### [WHAT YOU HAVE TO DO]
Pull out the lines of the listing from its first line up to and including the line that contains "Looking at the screenshot, I should [x=718, y=8].", and reproduce them word for word.

***** DATA TO USE

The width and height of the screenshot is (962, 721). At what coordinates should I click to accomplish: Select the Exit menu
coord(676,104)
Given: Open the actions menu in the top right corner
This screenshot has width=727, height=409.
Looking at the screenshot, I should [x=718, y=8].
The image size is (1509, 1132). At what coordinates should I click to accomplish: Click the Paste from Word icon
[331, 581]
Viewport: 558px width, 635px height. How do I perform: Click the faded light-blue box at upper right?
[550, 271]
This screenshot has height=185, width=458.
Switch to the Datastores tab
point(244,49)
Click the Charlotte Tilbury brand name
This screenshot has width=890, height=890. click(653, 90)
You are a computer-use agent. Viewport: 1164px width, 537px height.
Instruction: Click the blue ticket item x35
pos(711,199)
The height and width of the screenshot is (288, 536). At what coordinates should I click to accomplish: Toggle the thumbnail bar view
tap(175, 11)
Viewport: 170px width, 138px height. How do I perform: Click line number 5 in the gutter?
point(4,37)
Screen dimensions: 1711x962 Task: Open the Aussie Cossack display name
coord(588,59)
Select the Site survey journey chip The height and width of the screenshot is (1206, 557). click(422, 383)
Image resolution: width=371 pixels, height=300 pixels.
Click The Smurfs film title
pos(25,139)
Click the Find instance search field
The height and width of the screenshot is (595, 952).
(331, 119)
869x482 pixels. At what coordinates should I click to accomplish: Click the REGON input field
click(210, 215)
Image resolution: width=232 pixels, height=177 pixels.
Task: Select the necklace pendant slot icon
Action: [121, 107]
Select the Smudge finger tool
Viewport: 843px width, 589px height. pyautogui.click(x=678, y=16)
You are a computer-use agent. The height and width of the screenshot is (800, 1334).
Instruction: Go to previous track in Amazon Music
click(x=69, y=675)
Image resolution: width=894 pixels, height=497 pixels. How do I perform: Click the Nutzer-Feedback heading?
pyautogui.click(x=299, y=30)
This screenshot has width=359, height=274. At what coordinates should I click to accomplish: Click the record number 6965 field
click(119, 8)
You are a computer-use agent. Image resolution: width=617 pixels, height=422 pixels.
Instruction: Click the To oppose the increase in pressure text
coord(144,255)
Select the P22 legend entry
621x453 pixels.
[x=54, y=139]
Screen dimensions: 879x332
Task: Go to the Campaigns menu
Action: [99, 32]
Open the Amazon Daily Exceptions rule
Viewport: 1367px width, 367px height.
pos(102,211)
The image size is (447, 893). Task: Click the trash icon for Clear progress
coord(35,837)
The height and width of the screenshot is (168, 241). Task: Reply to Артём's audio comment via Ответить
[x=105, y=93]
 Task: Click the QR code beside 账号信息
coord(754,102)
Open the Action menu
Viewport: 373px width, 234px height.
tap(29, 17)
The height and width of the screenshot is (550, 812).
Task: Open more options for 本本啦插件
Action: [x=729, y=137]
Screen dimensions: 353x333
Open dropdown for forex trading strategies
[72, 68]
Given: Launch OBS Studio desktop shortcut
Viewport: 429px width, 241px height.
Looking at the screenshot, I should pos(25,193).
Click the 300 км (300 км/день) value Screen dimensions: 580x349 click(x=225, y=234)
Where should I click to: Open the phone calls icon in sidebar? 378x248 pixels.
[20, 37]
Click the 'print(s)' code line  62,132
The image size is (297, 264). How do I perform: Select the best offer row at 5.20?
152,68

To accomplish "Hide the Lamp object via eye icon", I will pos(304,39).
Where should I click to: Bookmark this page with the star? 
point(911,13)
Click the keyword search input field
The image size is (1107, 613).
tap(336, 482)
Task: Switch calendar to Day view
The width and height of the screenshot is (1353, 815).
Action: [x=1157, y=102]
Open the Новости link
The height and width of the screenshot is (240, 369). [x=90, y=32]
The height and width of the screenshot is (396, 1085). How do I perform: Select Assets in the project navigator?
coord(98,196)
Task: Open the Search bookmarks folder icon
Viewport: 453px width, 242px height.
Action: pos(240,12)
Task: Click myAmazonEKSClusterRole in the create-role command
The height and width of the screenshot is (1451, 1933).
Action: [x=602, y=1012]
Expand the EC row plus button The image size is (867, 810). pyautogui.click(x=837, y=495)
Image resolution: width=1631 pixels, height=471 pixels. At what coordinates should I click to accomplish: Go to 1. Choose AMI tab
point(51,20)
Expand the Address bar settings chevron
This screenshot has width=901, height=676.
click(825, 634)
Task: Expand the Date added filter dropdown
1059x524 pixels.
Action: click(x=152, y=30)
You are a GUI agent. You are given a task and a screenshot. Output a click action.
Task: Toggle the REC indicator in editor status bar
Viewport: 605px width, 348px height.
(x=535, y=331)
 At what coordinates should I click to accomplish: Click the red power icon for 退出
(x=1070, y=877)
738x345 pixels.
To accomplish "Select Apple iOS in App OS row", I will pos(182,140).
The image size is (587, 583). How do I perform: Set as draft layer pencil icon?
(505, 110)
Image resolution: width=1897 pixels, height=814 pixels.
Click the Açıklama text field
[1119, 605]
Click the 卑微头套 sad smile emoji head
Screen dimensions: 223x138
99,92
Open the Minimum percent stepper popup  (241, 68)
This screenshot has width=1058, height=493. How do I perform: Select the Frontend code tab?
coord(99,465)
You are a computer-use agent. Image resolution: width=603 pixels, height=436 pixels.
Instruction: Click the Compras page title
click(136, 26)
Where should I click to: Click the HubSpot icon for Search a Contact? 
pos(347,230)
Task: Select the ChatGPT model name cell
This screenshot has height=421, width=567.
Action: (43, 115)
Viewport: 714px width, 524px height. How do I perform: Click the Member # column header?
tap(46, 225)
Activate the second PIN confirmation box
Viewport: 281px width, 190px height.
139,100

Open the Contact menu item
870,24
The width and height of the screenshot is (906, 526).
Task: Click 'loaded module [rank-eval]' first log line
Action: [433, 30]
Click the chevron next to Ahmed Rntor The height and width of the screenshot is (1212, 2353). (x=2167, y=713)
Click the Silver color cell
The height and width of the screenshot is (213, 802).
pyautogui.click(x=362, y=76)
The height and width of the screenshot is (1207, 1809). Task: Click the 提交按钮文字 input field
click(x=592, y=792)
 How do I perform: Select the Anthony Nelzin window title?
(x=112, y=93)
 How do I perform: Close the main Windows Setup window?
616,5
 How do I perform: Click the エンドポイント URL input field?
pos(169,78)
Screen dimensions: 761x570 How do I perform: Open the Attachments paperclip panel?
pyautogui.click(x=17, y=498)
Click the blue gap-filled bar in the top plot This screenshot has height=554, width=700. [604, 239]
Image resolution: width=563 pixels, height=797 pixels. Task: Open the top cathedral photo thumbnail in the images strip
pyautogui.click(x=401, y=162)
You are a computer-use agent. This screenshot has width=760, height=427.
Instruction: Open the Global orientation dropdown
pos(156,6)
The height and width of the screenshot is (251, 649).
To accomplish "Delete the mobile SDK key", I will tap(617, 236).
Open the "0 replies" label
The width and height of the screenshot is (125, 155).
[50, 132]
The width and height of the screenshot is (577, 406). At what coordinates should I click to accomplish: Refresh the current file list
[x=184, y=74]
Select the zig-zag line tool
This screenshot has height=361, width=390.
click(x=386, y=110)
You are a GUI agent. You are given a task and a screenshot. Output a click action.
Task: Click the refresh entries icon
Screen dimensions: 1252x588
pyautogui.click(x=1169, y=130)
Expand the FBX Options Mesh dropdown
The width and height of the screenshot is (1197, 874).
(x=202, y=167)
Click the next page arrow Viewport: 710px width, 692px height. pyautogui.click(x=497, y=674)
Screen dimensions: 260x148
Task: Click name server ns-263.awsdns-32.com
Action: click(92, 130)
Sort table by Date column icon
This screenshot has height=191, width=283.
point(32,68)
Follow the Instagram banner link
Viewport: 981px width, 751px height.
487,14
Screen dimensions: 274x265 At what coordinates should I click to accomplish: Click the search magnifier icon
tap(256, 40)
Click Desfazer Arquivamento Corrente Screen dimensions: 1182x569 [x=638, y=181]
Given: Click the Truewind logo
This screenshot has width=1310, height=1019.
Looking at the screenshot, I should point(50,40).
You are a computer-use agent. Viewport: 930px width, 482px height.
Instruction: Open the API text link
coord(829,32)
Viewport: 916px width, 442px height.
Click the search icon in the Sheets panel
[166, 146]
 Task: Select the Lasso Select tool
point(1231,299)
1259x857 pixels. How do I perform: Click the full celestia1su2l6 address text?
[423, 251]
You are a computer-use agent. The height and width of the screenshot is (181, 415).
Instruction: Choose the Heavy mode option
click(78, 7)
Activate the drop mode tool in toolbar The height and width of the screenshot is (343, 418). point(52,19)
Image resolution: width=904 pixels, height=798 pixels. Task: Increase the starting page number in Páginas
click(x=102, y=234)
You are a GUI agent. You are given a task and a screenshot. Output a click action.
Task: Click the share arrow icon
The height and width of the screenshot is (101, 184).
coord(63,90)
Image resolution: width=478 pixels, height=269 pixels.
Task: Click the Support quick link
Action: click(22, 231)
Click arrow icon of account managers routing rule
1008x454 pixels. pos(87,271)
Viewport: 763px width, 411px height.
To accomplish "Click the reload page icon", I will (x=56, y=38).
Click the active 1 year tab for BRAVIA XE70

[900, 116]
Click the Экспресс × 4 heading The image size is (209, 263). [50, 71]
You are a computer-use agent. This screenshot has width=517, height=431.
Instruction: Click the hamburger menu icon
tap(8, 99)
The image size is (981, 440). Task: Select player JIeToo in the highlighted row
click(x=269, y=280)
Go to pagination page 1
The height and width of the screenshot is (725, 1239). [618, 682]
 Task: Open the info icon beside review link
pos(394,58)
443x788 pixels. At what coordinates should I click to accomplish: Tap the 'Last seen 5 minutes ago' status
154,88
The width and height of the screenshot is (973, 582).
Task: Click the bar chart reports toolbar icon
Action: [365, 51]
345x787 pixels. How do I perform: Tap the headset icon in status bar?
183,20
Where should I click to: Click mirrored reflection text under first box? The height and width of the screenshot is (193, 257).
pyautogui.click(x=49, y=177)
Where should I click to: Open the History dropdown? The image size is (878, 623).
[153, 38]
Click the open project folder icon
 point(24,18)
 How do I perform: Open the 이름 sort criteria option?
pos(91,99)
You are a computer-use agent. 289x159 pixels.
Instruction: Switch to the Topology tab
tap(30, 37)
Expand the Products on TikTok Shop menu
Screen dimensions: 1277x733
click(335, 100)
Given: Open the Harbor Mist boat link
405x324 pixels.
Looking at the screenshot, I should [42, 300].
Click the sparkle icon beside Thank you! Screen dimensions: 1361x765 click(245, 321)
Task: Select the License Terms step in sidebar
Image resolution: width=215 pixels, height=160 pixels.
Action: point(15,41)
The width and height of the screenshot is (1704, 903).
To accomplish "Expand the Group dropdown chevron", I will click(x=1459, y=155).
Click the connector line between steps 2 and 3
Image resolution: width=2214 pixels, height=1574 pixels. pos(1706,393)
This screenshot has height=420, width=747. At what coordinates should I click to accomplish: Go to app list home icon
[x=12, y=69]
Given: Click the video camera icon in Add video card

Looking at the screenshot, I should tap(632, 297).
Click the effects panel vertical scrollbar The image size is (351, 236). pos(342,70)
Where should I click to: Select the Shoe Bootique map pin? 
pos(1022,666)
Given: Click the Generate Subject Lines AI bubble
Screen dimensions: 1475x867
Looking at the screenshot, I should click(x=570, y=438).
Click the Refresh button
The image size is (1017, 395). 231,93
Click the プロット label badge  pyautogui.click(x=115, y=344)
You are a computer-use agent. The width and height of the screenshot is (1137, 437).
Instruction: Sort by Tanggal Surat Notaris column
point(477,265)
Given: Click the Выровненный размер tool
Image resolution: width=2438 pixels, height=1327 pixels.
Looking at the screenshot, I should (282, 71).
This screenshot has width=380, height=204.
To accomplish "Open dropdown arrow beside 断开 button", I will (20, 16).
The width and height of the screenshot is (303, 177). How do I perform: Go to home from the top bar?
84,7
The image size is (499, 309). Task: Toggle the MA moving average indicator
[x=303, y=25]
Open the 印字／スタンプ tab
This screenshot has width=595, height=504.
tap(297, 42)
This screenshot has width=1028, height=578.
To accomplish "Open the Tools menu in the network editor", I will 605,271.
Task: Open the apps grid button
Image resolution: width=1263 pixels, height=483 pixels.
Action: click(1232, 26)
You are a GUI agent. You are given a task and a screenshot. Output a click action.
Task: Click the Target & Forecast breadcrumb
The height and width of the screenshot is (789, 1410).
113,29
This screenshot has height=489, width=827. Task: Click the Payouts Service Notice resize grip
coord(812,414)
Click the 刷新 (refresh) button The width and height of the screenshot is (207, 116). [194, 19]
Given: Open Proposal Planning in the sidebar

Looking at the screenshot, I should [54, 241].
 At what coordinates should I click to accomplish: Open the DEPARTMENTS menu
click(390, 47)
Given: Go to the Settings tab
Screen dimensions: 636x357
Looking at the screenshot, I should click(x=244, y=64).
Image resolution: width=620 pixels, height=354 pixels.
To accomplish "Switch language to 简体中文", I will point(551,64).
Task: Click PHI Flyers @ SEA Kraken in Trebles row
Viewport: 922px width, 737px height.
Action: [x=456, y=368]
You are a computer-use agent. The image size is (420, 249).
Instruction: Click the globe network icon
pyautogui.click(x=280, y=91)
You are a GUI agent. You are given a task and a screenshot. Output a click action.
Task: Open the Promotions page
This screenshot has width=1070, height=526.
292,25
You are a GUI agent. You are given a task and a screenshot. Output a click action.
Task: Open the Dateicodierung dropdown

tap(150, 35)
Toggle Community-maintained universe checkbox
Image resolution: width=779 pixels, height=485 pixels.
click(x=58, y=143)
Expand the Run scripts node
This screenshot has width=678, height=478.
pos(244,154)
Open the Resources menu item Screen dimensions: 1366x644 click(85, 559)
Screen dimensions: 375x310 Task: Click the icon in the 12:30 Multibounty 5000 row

**********

### [EXERCISE RESPONSE]
The width and height of the screenshot is (962, 721). At what coordinates should I click to accomplish: Select the Exit menu
coord(676,104)
Given: Open the actions menu in the top right corner
This screenshot has width=727, height=409.
Looking at the screenshot, I should [x=718, y=8].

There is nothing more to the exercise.